Data for this exercise START

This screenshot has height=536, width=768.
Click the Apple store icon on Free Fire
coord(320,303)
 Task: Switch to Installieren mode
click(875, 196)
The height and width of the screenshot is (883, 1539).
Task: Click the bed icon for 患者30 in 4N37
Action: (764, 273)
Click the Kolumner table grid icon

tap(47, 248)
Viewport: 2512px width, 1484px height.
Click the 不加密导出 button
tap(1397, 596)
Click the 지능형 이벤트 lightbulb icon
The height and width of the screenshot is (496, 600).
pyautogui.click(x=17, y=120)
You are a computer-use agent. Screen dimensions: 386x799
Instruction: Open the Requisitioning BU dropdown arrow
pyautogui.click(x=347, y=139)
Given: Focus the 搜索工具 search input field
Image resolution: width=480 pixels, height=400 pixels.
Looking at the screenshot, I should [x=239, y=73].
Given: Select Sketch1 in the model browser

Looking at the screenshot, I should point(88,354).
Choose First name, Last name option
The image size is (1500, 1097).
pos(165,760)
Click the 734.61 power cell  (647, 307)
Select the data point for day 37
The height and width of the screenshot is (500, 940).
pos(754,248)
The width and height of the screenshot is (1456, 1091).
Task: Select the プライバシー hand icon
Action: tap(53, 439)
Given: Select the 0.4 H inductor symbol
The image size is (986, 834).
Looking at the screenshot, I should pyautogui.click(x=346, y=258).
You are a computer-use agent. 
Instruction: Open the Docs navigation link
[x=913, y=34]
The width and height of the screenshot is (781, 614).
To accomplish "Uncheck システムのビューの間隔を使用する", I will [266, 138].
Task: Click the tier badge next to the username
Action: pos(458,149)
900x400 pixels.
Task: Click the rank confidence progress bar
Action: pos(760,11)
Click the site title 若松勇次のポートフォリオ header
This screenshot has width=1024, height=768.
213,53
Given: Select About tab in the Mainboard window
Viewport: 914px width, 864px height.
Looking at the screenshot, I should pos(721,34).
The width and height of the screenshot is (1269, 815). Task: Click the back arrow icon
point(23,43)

Data for this exercise END

*Task goal:*
Every line above from the line with "Select the data point for day 37" to the line with "The width and height of the screenshot is (781, 614).", inclusive, must be returned exactly; no other line belongs in the reply.

*Written solution:*
Select the data point for day 37
The height and width of the screenshot is (500, 940).
pos(754,248)
The width and height of the screenshot is (1456, 1091).
Task: Select the プライバシー hand icon
Action: tap(53, 439)
Given: Select the 0.4 H inductor symbol
The image size is (986, 834).
Looking at the screenshot, I should pyautogui.click(x=346, y=258).
You are a computer-use agent. 
Instruction: Open the Docs navigation link
[x=913, y=34]
The width and height of the screenshot is (781, 614).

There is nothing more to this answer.